They fled to a nearby camp, but it wasn't safe for Nicolette to return to school, so her father, insisting that she resume her education, moved the family again, this time to a camp near the Boy Rabe monastery.

“He said I can't go back to our neighbourhood and can't go to school there,” Nicolette says. “He told my mother that. My mother said that a school at the monastery was starting, so that was why I came here, so that I can study.”

Omnipresence of violence

About 508,800 people are internally displaced in the Central African Republic. In Bangui alone, 83,800 displaced people are living in 43 sites.

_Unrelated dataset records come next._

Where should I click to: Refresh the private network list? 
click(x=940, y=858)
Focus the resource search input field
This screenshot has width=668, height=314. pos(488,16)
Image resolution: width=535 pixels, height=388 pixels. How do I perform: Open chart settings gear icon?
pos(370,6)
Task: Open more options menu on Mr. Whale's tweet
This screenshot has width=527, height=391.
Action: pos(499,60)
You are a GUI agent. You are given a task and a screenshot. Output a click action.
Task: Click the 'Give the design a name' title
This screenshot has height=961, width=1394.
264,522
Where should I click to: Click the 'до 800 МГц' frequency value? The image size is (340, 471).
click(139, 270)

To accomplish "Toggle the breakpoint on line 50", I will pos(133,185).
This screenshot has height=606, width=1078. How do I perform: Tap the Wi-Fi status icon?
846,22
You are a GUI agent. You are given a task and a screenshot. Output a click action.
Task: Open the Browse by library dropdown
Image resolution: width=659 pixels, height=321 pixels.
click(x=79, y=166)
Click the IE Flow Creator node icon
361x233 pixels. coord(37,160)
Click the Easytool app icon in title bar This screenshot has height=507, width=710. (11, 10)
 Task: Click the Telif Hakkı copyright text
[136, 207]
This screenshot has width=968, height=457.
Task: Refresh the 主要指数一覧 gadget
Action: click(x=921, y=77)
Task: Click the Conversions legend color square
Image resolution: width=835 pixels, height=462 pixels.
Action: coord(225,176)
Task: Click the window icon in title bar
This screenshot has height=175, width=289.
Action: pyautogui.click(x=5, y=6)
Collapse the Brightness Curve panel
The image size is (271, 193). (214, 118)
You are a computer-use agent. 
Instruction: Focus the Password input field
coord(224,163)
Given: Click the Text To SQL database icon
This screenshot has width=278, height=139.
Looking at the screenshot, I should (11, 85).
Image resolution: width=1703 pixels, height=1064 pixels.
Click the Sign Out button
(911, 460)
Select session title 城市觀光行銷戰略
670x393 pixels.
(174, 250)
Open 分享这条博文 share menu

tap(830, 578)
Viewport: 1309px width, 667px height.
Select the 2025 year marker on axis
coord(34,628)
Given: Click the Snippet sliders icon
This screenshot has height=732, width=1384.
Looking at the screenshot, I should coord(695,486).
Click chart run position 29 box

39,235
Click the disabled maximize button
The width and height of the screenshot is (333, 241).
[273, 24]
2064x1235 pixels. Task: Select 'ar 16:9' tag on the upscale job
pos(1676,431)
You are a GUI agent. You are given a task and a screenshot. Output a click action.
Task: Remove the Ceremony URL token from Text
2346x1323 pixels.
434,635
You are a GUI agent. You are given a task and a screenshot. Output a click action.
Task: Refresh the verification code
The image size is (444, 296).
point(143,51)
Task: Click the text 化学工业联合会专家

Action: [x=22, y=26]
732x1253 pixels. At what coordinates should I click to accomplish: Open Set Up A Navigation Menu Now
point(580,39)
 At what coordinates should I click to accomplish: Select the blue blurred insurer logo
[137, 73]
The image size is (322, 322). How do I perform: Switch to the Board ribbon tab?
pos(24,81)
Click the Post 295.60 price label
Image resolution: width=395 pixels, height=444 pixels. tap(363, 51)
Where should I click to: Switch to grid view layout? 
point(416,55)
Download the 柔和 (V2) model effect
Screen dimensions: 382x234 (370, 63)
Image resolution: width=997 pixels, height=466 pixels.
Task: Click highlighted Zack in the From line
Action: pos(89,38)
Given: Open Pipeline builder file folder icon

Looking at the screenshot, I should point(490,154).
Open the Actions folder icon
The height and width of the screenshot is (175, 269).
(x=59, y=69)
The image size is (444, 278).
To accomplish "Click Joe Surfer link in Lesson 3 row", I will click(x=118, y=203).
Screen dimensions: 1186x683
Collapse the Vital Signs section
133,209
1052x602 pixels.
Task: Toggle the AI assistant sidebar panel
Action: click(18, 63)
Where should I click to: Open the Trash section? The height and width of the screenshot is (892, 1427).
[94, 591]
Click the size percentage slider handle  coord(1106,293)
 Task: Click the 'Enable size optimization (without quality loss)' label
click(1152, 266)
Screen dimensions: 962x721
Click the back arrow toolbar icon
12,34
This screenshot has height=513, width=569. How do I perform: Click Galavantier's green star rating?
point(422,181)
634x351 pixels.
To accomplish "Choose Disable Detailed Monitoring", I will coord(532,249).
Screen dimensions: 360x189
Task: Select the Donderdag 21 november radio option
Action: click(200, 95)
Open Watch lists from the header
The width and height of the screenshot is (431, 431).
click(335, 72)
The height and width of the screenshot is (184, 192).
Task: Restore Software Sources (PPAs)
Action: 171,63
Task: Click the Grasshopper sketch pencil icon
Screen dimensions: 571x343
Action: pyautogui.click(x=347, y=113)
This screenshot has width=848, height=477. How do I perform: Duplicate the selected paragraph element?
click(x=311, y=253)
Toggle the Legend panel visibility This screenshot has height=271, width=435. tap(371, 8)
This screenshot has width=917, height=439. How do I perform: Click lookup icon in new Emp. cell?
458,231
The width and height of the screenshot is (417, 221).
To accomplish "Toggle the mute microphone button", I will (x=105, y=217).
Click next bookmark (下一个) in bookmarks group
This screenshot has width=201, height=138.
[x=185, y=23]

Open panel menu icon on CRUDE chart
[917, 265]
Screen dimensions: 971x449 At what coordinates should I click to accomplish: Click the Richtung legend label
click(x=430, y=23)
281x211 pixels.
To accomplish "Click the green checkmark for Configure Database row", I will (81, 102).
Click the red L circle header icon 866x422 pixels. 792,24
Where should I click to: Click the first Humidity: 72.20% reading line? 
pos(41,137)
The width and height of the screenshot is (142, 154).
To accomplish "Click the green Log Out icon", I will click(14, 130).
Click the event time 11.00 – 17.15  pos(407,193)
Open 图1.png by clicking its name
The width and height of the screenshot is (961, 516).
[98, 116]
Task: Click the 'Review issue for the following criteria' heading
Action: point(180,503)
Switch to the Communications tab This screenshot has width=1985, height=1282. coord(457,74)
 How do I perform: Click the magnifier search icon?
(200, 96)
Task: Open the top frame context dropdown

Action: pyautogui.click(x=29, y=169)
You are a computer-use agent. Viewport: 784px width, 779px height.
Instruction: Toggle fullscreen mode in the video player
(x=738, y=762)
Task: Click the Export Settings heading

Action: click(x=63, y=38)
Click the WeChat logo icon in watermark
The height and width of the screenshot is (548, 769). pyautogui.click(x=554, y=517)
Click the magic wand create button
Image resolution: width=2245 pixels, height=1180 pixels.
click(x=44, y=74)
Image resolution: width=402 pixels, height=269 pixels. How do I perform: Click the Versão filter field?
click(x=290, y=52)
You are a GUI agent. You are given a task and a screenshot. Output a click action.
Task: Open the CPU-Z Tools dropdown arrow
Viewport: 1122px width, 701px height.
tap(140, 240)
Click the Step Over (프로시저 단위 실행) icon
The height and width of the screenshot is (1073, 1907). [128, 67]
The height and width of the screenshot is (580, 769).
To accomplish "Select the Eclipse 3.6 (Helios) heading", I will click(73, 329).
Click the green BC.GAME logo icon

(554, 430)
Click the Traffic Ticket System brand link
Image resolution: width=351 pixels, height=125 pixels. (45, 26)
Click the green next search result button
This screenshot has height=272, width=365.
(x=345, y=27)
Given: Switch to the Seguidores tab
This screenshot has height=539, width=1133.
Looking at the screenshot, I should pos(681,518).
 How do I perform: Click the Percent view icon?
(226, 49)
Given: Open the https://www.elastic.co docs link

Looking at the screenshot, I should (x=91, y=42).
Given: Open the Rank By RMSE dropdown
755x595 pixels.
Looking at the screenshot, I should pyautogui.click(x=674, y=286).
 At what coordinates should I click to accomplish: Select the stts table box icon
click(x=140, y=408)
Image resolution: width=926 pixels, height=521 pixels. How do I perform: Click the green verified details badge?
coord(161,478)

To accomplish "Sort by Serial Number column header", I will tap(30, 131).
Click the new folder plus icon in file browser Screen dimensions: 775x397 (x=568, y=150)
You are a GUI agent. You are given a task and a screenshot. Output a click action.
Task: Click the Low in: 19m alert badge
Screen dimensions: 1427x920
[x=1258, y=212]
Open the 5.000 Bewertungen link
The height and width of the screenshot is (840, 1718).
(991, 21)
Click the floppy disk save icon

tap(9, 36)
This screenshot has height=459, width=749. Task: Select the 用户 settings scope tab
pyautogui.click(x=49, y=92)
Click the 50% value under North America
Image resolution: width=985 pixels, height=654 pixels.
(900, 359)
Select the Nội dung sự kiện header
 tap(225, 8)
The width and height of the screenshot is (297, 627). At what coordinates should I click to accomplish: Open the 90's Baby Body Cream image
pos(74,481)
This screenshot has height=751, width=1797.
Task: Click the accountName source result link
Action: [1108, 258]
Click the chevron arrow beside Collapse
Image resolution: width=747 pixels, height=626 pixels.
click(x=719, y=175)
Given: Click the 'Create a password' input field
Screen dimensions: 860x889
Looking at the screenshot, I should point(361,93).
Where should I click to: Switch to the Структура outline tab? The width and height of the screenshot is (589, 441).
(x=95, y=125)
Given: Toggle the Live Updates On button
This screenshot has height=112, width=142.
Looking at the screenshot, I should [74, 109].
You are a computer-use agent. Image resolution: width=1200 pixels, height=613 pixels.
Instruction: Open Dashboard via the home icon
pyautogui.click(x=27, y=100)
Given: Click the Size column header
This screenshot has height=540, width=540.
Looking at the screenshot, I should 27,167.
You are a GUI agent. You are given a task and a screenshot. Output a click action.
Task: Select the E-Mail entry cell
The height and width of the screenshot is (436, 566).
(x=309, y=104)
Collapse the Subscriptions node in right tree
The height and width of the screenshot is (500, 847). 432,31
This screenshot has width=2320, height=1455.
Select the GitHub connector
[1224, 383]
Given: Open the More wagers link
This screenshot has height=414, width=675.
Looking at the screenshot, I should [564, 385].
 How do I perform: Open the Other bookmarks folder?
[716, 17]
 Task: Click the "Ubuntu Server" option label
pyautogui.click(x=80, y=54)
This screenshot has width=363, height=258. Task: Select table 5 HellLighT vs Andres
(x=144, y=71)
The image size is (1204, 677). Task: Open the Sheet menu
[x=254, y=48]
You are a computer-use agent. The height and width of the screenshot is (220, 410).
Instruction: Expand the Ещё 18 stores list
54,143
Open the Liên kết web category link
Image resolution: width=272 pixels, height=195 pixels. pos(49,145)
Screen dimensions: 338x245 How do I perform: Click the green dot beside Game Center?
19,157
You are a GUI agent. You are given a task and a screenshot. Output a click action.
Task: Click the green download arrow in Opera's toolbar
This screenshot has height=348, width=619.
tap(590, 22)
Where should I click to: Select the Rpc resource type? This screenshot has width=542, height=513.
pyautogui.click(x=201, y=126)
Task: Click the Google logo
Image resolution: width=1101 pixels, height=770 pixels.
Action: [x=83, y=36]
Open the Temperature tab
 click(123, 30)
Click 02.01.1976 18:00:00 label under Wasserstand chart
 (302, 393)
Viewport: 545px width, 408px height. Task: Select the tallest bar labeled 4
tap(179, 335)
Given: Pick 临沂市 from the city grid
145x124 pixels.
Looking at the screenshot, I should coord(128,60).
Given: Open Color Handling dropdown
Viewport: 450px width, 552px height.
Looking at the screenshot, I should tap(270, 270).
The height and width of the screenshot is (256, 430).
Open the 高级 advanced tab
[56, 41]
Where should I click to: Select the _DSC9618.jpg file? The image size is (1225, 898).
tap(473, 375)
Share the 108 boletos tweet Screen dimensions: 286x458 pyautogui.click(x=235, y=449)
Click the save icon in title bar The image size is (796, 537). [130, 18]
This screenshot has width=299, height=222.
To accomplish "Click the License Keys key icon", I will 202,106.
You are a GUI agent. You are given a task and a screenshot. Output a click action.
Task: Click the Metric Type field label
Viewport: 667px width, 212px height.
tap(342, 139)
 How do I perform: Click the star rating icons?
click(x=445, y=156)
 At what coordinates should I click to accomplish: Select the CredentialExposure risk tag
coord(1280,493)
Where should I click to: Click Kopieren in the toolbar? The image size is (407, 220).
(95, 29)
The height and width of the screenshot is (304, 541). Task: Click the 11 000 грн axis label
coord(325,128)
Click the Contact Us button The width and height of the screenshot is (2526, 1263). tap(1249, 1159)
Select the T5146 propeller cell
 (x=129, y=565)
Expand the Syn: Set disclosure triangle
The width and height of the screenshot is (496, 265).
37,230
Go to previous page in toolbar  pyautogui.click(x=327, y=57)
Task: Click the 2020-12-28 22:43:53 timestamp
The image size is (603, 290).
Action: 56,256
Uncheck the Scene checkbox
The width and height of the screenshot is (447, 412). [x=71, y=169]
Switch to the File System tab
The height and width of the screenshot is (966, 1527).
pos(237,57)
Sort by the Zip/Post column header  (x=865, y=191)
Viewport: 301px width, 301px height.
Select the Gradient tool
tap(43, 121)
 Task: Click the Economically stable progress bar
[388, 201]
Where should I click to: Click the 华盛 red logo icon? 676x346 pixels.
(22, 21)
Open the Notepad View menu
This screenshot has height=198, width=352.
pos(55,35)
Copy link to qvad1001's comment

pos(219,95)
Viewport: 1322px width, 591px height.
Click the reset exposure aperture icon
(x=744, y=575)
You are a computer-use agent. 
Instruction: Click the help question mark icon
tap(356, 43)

While the situation in the capital has calmed significantly, sporadic incidents of violence mean that people still don't feel secure enough to return to their homes.

As a member of the French-led peacekeeping force Operation Sangaris, Captain Michaël heads a patrol unit in the notoriously unstable PK12 neighbourhood. He says he is constantly surprised at how quickly the situation can deteriorate.

“What's very striking is the omnipresence of violence that unfolds in broad daylight,” he says. “On the 29th of March, we had a terrible example of it, when lots of civilians got injured in PK12. The trauma lingered for a while, and lots of parents refused to send their kids back to school. It took at least three weeks for people to be at ease again, even with the presence of Sangaris there.”

Desire for peace

Along with the construction of temporary learning spaces, UNICEF has also been working with partners to supply displacement camps with clean water and mosquito nets.

But for most people, the real desire is for peace. The violence, trauma and uncertainty have gone on too long.

Even Nicolette, who wants to continue her studies, grow up, find a job and care for her parents, wants one thing most of all: “For peace to return to our country,” she says.